The Other Kind Of Bankruptcy

Outrage over the news that insurance giant and government bailout money recipient AIG paid large bonuses to top executives has rippled through the news cycle this week. AIG paid bonuses of $1 million or more to 73 employees in its financial products group, the group that brought the company to its knees. It is sad that, so far as we know, not one of those 73 people had the decency to turn down money they didn’t deserve.

The bonuses, known as retention bonuses, were intended to ensure the firm retained talented executives. And therein lies the first problem—the bonuses didn’t even do what they were supposed to do. At least 11 of the people who got these $1 million-plus kitties are no longer with AIG. They’ve been given a bonus to stay without actually staying. Can anyone but the overpaid executives themselves and their professional mouthpieces honestly defend these practices even in the best of times?

The political leaders who are now calling for the AIG bonuses to be returned knew full well (or should have known) that these bonuses were in executive contracts before they agreed to the bailout. And now they know there’s likely little they can do about it. That hasn’t stopped them from performing the hackneyed political theater of bold threats and pronouncements, and promising to spend more taxpayer dollars pursuing legal dead-ends.

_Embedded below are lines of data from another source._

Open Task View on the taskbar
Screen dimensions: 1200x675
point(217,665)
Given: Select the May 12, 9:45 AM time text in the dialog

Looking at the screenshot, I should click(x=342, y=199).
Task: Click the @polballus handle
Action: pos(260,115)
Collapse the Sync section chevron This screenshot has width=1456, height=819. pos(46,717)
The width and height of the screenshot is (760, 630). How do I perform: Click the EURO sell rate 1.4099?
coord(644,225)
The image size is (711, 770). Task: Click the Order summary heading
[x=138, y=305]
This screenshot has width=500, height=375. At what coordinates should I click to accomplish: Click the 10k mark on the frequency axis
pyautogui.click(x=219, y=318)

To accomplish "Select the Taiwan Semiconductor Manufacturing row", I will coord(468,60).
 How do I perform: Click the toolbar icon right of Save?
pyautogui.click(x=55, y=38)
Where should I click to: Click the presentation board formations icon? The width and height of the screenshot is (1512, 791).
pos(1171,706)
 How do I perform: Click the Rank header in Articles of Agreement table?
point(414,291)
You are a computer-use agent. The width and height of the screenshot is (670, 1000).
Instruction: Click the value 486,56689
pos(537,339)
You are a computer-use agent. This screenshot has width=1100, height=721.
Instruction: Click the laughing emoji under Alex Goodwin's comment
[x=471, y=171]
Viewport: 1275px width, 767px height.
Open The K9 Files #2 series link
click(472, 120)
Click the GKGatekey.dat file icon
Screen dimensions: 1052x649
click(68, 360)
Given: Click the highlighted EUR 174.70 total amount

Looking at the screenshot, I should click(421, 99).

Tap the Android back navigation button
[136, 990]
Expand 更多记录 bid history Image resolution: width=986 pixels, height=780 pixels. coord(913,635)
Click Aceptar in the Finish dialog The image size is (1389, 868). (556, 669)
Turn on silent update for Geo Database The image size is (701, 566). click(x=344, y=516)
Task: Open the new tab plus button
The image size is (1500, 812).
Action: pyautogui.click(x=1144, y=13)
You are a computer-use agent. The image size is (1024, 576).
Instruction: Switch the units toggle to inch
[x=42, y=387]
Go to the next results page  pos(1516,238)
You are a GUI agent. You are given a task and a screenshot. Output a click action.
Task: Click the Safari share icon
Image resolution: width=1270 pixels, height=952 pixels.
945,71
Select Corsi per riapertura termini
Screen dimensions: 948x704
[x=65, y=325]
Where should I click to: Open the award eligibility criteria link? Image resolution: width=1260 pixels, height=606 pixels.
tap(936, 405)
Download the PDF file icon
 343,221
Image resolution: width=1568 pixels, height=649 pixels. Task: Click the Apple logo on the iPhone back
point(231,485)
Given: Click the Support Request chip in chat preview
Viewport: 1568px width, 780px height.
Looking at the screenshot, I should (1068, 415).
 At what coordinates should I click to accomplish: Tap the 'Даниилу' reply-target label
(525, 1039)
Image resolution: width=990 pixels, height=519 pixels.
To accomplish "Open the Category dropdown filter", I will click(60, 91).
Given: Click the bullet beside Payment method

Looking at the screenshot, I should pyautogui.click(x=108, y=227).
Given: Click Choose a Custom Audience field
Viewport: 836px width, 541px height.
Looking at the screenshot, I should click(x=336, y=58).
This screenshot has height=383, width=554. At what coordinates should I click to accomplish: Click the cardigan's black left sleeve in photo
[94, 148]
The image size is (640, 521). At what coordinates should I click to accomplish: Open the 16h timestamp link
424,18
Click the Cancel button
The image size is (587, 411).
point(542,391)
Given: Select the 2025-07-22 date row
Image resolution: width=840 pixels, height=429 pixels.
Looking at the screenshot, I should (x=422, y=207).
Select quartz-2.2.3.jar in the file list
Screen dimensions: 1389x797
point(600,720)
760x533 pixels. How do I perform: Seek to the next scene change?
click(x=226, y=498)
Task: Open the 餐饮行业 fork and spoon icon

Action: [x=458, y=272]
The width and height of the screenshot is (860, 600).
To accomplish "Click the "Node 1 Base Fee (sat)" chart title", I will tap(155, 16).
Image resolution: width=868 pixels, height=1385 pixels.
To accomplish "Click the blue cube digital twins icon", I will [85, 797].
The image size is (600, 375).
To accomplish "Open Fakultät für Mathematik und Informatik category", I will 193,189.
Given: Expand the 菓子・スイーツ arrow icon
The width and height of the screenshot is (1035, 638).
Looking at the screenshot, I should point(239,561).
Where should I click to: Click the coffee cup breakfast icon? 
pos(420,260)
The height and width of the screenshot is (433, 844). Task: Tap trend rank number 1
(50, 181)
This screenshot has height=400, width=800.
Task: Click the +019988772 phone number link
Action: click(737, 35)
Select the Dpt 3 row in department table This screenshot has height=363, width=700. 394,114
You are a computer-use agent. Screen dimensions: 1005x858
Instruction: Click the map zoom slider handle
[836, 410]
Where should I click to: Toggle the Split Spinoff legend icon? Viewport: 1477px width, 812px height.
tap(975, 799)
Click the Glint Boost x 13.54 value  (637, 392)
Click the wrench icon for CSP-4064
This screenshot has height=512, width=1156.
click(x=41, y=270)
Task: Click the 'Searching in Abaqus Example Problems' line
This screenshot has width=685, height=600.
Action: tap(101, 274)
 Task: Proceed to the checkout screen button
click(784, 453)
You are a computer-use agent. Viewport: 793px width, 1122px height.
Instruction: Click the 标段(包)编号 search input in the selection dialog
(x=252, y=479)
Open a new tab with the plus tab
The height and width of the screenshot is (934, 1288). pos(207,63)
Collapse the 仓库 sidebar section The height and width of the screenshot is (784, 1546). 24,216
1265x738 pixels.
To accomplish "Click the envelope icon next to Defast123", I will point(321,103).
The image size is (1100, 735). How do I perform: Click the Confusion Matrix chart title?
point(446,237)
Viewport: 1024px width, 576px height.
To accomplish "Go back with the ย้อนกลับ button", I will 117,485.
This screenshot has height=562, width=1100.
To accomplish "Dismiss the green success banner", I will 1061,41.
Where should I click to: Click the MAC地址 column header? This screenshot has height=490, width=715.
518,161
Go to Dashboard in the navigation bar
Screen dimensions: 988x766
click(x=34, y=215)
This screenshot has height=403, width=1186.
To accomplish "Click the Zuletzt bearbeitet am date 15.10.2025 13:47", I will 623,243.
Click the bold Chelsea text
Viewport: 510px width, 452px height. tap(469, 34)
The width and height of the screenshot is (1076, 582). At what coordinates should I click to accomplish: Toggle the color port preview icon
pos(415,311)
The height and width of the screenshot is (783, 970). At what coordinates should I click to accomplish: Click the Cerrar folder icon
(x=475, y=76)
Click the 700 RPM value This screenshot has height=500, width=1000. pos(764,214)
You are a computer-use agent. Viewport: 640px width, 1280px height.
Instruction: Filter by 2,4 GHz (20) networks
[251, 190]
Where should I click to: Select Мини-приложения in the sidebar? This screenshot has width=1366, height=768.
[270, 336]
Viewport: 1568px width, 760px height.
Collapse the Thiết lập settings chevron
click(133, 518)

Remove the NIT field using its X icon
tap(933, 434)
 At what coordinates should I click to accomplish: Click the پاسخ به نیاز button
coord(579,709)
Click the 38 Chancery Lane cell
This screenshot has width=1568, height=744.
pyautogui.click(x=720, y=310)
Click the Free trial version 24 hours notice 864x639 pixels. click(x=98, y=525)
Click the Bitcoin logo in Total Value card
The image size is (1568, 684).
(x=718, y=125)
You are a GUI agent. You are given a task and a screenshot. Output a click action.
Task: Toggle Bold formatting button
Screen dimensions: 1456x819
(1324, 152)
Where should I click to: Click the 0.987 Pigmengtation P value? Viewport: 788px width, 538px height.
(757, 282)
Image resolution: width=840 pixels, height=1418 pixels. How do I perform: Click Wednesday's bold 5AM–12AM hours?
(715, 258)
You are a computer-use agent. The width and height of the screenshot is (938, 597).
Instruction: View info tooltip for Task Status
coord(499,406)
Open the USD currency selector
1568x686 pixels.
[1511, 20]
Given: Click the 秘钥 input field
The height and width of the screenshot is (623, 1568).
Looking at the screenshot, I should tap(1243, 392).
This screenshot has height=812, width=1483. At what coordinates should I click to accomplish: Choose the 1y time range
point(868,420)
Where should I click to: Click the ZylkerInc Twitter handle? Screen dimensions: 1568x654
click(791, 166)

As a society, we are beholden to our laws, and we cannot go around dissolving legal contracts just because they are unpopular. Even the most avaricious are entitled to protection by an unbiased legal system, and I wouldn’t want to live in a country where the rule of law is dictated by the sound bites of grandstanding politicians.

But just because something is legal doesn’t make it right. Maybe what this market needs more than anything else is some good, old-fashioned morality. Society functions not through the constant enforcement of law, but through commonly practiced standards of right and wrong, and no one is too smart or too rich to abide by them. 

The executives at AIG may be legally entitled to the bonuses, but it is wrong to take them. It would be wrong to take them even if taxpayers were not footing the bill, simply because it is wrong to take home millions, contracted or not, after running your company into the ground.

It would be nice if the outrage generated by these and other bonuses ushered in a new age of common sense. Contracts that guarantee large bonuses under any and all circumstances should be a thing of the past. Bondholders, stockholders and taxpayers unite—the golden parachute should go the way of the golden calf. Bonuses of any kind should not be due when your crippled company is dragged to the government trough.